*EXERCISE PROMPT*. Return each line of the rows below as one string in a JSON list, skipping blank lines and leaving the pictures out.

*DATA IN THIS EXERCISE*.
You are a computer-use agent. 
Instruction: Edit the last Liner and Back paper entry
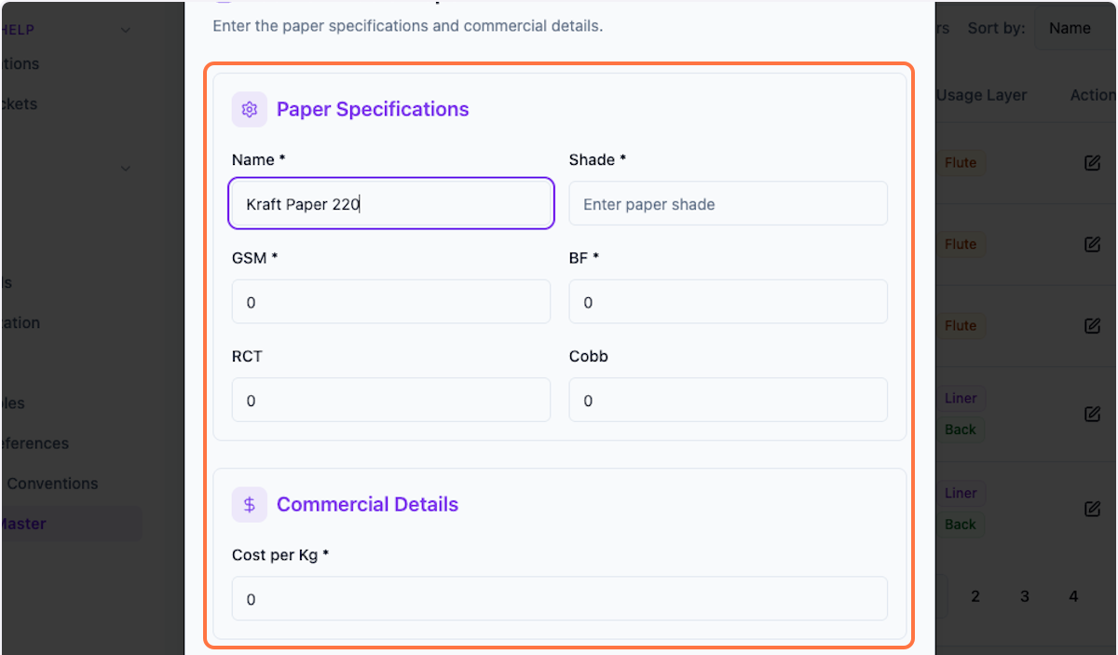[x=1092, y=509]
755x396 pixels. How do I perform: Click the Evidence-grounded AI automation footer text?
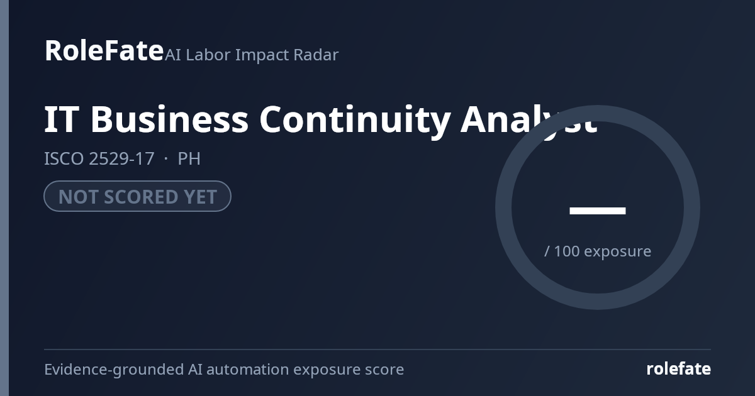(x=224, y=369)
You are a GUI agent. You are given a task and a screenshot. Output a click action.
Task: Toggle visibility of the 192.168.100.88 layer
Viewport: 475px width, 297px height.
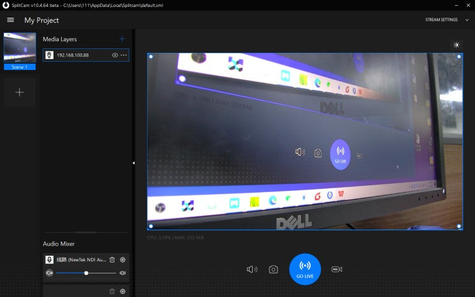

*OUTPUT BELOW*.
[
  "You are a computer-use agent. ",
  "Instruction: Edit the last Liner and Back paper entry",
  "[x=1092, y=509]",
  "755x396 pixels. How do I perform: Click the Evidence-grounded AI automation footer text?",
  "(x=224, y=369)",
  "You are a GUI agent. You are given a task and a screenshot. Output a click action.",
  "Task: Toggle visibility of the 192.168.100.88 layer",
  "Viewport: 475px width, 297px height."
]